+++ Material provided

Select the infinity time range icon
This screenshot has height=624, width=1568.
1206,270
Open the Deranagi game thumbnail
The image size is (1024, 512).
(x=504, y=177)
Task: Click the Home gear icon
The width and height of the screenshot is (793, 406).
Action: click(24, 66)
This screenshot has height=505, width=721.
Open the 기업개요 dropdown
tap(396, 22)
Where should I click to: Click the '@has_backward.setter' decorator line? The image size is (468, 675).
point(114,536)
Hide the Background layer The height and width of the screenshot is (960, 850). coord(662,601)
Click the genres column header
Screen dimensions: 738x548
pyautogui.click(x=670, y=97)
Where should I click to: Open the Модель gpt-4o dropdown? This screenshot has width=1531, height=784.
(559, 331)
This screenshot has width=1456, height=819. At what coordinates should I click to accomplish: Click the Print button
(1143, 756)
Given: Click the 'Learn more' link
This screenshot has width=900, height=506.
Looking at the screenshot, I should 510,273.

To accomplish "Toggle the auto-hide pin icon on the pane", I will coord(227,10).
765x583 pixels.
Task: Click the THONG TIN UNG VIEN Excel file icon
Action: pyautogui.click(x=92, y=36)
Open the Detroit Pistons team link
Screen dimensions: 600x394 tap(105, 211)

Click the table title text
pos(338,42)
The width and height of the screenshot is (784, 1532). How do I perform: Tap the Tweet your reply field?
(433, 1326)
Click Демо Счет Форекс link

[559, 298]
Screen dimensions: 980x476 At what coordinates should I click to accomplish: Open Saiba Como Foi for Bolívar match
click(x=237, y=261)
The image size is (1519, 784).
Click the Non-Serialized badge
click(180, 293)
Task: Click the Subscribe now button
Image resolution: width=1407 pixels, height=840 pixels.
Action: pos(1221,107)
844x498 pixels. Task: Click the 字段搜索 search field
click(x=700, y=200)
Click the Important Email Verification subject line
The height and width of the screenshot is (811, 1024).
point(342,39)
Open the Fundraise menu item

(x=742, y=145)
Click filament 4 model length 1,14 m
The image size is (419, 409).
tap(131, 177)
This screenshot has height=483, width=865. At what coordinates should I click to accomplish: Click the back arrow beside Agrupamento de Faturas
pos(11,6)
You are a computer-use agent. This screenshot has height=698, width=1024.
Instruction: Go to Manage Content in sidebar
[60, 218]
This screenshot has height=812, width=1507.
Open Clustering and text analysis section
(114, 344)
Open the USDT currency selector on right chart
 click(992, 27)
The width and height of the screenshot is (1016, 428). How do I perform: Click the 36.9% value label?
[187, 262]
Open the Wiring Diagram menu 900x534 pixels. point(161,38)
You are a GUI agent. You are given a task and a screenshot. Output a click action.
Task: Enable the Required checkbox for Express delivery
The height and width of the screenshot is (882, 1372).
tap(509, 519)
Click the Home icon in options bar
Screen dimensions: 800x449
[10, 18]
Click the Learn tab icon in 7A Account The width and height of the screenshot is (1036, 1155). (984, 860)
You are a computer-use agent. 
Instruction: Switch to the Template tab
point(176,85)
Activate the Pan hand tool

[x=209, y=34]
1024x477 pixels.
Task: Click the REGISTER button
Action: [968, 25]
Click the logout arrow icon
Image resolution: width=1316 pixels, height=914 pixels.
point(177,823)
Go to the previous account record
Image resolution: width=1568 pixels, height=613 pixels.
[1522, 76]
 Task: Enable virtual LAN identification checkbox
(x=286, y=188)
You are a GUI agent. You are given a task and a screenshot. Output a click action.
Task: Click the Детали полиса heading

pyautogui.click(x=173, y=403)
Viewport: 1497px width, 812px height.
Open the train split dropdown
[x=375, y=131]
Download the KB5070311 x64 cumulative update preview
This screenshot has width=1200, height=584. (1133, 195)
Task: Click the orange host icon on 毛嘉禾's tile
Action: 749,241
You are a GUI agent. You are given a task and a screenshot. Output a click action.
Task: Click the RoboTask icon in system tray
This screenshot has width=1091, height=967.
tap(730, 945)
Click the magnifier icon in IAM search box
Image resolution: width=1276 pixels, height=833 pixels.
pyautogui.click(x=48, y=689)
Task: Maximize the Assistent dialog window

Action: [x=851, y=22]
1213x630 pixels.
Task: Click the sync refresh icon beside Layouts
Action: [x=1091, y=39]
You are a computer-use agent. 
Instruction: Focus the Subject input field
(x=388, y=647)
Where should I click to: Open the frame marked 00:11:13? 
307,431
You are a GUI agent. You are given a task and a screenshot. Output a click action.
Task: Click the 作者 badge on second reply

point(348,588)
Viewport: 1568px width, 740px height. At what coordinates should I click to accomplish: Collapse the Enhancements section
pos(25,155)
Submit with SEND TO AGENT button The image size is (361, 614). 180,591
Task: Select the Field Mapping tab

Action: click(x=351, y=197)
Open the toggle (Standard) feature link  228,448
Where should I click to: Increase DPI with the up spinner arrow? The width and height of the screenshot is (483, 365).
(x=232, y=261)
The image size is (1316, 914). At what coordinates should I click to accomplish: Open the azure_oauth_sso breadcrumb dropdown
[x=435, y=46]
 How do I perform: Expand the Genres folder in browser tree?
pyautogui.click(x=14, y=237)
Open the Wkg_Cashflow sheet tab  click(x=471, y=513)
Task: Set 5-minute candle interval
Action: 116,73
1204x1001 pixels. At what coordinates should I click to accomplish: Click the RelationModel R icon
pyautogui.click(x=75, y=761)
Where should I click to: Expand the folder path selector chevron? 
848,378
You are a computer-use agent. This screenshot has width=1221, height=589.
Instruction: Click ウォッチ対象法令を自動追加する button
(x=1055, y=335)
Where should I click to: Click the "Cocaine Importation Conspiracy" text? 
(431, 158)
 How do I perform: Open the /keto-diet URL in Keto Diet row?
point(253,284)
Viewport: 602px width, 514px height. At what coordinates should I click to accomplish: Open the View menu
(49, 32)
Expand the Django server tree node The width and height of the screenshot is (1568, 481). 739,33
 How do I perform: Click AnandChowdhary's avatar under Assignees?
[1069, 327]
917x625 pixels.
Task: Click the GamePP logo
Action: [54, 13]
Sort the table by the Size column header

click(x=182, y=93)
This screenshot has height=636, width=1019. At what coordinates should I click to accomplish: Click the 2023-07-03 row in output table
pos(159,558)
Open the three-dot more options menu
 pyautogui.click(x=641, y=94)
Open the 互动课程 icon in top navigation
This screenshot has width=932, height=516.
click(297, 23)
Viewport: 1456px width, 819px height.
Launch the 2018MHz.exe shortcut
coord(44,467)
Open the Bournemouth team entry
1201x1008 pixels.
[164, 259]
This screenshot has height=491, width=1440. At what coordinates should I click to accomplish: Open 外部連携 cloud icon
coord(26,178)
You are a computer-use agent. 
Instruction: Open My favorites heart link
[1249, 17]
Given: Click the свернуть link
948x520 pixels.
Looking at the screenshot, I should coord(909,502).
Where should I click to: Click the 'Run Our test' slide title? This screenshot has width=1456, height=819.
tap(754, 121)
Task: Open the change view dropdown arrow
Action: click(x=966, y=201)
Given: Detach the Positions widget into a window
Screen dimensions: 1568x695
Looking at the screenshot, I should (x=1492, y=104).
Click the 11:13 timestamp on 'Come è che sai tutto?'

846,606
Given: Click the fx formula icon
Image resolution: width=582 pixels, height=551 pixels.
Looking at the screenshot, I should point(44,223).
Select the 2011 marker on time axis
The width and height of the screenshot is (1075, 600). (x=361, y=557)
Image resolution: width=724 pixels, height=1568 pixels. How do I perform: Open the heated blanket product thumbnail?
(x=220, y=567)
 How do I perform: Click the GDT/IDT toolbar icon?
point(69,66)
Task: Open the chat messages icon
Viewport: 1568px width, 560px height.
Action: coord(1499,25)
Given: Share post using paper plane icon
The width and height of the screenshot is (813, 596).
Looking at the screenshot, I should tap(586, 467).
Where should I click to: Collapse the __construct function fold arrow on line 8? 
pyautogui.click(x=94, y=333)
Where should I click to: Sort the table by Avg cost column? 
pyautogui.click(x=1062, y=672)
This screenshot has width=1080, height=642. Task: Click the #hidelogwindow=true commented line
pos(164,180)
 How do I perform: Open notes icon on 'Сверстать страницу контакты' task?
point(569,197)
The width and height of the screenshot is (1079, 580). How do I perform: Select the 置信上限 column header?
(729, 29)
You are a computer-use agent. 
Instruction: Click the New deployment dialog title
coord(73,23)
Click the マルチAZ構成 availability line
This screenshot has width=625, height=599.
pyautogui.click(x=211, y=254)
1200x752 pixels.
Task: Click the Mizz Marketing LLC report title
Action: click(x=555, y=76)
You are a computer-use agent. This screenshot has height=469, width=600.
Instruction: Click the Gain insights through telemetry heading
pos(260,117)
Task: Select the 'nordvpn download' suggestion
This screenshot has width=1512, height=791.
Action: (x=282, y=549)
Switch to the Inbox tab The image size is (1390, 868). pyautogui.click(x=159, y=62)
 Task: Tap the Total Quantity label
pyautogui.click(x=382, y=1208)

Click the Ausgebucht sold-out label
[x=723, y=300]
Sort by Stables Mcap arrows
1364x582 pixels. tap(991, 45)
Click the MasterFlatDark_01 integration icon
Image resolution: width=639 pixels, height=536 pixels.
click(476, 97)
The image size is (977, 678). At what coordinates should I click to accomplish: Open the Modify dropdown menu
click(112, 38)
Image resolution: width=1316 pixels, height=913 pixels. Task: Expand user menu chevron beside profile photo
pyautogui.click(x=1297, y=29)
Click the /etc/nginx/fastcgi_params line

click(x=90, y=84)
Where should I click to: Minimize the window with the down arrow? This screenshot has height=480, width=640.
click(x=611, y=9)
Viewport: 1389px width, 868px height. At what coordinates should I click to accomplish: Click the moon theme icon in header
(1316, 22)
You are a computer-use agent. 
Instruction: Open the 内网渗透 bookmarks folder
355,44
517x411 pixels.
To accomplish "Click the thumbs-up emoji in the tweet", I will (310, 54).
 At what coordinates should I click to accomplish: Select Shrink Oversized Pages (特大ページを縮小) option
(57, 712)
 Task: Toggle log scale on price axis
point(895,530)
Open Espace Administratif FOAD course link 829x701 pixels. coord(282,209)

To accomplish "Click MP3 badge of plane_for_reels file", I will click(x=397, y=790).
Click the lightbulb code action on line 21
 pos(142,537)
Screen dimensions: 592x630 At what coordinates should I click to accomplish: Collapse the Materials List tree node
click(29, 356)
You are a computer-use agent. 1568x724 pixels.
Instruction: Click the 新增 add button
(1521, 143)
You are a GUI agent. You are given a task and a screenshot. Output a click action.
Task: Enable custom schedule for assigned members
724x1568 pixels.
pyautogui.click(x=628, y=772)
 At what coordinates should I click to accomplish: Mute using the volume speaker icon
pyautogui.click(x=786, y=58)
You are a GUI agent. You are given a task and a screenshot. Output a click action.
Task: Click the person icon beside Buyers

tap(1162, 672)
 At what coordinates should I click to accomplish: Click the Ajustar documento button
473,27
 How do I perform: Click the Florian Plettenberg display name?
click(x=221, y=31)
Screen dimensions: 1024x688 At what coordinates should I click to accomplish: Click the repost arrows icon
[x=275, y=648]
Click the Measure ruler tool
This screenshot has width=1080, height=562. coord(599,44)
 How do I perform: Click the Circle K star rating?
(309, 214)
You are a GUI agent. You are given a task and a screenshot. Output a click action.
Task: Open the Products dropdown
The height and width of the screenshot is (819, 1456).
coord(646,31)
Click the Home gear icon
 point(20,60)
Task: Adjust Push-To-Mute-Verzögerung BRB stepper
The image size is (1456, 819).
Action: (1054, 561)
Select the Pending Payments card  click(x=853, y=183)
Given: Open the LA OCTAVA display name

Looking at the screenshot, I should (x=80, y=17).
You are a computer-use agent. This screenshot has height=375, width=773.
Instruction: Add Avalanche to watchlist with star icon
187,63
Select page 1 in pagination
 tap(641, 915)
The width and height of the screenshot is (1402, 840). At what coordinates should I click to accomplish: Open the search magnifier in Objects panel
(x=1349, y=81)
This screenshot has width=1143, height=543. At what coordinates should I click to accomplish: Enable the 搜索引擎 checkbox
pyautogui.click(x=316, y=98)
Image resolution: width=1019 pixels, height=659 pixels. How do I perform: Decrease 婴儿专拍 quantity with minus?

++++++

*Request*. Reproduce the records above verbatim, beginning at the line that contains "Task: Click the Subscribe now button" and ending after the line that contains "Open the Wiring".

*Result*.
Task: Click the Subscribe now button
Image resolution: width=1407 pixels, height=840 pixels.
Action: pos(1221,107)
844x498 pixels. Task: Click the 字段搜索 search field
click(x=700, y=200)
Click the Important Email Verification subject line
The height and width of the screenshot is (811, 1024).
point(342,39)
Open the Fundraise menu item

(x=742, y=145)
Click filament 4 model length 1,14 m
The image size is (419, 409).
tap(131, 177)
This screenshot has height=483, width=865. At what coordinates should I click to accomplish: Click the back arrow beside Agrupamento de Faturas
pos(11,6)
You are a computer-use agent. This screenshot has height=698, width=1024.
Instruction: Go to Manage Content in sidebar
[60, 218]
This screenshot has height=812, width=1507.
Open Clustering and text analysis section
(114, 344)
Open the USDT currency selector on right chart
 click(992, 27)
The width and height of the screenshot is (1016, 428). How do I perform: Click the 36.9% value label?
[187, 262]
Open the Wiring Diagram menu 900x534 pixels. point(161,38)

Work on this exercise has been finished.